▸ EXERCISE DESCRIPTION
Print the material below word for word, starting with its first line and going on through the line that contains "will (613, 182).".
◇ ◇ ◇ ◇
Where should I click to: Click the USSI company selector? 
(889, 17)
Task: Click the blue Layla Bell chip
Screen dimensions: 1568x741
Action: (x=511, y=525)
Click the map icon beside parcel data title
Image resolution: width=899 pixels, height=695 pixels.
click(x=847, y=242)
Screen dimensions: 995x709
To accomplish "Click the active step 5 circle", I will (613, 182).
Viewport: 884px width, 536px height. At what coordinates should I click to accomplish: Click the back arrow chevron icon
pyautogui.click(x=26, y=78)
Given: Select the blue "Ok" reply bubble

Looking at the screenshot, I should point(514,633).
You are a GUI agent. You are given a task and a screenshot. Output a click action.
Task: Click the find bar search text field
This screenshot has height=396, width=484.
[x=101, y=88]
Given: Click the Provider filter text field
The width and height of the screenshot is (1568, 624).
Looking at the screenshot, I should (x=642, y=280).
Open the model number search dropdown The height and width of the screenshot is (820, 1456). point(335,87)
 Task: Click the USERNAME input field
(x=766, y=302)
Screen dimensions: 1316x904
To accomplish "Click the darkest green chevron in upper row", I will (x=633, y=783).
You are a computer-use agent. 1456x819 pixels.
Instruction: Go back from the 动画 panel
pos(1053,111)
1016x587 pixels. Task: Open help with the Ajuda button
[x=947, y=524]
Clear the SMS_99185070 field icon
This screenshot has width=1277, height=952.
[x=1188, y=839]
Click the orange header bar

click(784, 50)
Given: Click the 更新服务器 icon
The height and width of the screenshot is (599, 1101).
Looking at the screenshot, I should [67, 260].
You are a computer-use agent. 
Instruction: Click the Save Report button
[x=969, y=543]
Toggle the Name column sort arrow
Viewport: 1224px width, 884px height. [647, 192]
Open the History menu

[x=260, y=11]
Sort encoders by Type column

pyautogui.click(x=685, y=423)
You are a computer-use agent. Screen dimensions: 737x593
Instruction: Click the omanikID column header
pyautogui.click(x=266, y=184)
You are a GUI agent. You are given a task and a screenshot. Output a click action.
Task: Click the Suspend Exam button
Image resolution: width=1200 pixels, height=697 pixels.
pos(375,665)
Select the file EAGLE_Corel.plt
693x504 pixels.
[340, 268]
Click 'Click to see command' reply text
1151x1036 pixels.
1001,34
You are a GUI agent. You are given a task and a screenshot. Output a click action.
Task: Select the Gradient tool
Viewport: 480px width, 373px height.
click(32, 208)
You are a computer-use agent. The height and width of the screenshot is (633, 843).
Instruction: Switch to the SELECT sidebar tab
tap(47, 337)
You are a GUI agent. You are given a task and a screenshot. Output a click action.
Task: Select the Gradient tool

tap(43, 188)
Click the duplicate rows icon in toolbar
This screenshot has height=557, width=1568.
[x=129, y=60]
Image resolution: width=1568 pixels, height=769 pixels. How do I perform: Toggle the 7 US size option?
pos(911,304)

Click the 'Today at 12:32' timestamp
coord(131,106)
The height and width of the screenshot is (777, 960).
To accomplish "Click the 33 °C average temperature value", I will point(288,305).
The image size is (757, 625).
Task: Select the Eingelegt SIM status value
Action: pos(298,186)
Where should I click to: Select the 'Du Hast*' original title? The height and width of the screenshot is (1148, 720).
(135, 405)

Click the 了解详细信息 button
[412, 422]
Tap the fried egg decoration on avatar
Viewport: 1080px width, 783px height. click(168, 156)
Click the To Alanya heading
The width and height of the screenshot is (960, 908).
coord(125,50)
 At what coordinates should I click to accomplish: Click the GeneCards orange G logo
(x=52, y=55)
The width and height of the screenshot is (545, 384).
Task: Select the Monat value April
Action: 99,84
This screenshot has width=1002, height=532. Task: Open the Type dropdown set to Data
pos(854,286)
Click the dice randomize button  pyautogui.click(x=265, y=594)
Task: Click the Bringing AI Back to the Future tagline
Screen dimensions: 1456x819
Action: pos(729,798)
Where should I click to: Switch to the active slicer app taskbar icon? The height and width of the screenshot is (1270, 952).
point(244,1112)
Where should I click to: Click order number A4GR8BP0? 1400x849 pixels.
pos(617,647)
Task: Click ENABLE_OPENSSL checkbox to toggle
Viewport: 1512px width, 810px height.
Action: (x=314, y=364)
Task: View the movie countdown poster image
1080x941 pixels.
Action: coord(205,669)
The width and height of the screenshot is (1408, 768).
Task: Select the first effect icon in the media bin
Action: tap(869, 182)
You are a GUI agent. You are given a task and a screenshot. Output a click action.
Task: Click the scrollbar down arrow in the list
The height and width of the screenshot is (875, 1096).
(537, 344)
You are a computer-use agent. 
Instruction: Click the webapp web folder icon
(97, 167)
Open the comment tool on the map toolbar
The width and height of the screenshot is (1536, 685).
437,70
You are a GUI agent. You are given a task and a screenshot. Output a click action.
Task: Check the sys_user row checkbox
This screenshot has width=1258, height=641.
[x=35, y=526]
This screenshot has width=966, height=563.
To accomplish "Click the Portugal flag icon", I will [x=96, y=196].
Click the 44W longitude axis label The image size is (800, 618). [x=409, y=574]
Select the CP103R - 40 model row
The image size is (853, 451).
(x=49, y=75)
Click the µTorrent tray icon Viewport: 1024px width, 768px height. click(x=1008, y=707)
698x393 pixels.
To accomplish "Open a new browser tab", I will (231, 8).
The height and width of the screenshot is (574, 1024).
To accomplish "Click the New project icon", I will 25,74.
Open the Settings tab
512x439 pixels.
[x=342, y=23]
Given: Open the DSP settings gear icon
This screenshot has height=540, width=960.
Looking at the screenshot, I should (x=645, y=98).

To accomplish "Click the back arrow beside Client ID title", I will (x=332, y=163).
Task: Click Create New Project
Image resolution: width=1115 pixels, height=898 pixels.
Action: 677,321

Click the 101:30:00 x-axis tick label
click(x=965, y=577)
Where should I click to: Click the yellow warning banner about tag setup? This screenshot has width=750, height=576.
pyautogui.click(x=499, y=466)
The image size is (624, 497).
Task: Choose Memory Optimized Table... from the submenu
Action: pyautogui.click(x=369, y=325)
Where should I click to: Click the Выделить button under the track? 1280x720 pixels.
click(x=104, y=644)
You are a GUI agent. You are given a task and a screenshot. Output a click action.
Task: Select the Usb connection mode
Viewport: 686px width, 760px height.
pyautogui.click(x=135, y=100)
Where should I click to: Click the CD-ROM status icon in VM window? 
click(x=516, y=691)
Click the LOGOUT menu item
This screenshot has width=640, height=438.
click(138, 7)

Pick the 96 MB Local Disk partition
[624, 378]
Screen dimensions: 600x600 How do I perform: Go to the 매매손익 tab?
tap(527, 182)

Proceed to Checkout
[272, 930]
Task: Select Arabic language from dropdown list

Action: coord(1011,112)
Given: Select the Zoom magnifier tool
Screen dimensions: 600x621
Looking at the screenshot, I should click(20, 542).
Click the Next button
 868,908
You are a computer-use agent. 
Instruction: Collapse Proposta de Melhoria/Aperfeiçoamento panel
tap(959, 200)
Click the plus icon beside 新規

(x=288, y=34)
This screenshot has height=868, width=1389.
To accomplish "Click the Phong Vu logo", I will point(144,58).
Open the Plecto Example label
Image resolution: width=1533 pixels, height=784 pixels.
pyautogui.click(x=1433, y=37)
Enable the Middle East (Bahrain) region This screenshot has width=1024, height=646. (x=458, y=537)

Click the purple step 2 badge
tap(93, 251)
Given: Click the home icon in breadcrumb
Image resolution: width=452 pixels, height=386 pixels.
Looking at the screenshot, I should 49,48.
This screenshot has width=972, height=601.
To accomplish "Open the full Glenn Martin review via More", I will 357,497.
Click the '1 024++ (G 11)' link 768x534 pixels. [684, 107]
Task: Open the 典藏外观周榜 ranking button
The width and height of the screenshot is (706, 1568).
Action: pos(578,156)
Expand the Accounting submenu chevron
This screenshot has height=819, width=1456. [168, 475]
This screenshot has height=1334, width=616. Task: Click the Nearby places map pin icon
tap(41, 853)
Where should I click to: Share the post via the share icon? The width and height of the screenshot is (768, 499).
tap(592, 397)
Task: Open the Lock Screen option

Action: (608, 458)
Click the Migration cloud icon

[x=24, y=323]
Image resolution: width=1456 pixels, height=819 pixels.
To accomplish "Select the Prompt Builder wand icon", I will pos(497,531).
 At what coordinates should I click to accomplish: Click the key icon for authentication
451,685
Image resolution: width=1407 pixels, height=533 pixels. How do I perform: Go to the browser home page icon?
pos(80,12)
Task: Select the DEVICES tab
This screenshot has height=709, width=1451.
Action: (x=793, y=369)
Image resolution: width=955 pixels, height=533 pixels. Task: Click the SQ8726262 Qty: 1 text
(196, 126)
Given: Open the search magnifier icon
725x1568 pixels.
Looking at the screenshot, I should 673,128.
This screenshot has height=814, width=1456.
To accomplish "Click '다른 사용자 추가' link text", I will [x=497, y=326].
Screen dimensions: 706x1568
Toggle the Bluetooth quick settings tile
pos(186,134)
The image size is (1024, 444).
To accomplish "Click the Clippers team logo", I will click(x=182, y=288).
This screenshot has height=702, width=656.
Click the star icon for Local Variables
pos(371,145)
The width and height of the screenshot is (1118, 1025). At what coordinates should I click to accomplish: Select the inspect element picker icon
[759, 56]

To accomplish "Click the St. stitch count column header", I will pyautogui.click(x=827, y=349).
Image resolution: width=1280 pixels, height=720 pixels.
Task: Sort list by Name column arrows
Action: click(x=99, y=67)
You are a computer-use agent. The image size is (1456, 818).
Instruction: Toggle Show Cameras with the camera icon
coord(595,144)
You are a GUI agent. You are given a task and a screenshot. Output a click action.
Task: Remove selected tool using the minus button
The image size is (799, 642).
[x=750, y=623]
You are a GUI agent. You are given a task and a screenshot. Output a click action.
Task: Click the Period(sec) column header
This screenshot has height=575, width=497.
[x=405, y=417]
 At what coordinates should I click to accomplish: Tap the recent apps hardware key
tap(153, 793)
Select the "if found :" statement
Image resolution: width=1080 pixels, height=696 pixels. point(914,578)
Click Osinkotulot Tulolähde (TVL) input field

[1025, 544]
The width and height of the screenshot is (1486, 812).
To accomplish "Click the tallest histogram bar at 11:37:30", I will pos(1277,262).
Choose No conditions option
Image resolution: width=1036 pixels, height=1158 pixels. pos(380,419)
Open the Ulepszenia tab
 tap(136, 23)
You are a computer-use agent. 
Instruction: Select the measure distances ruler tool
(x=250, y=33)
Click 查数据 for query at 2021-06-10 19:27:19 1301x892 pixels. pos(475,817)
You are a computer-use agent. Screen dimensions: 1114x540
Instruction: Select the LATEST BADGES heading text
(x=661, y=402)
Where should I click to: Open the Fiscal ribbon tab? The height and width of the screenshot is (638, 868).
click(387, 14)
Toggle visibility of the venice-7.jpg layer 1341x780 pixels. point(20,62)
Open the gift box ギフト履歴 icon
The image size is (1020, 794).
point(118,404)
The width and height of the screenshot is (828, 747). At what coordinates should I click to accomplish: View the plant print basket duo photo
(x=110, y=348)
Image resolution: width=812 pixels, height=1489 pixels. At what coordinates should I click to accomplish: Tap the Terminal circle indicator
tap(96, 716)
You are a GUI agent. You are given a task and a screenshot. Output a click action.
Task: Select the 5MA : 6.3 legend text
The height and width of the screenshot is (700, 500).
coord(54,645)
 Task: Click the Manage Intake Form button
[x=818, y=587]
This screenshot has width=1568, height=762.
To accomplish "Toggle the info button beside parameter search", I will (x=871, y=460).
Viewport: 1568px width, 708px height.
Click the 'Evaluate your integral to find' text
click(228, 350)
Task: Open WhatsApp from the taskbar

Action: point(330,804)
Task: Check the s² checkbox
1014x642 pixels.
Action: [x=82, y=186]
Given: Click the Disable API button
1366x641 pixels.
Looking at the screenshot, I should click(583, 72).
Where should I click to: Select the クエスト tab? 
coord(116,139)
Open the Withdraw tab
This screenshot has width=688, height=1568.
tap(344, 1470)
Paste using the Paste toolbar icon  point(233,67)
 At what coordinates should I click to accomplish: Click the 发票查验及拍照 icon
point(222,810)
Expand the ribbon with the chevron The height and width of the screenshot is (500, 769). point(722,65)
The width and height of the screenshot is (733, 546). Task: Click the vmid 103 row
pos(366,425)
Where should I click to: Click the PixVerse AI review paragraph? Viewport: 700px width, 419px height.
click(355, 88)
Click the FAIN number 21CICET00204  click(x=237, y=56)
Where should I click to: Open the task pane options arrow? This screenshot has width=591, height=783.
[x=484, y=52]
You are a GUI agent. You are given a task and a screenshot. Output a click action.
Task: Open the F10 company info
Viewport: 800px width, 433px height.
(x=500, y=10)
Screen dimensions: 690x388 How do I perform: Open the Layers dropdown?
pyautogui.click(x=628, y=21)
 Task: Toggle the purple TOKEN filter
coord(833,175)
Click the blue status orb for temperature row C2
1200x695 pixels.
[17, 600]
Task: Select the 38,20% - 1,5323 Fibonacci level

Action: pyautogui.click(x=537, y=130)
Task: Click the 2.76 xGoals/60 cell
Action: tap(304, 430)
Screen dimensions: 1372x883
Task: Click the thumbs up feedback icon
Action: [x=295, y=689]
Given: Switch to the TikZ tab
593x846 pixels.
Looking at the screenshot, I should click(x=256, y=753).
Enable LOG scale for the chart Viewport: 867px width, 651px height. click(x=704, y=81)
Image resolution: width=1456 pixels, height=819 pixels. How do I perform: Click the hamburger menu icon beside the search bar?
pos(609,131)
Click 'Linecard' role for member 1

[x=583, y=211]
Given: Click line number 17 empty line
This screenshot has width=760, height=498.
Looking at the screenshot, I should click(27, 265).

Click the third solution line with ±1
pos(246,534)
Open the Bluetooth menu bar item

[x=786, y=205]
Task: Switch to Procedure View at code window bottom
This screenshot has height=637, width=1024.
◇ ◇ ◇ ◇
▸ FINISHED ANSWER
Where should I click to: Click the USSI company selector? 
(889, 17)
Task: Click the blue Layla Bell chip
Screen dimensions: 1568x741
Action: (x=511, y=525)
Click the map icon beside parcel data title
Image resolution: width=899 pixels, height=695 pixels.
click(x=847, y=242)
Screen dimensions: 995x709
To accomplish "Click the active step 5 circle", I will (613, 182).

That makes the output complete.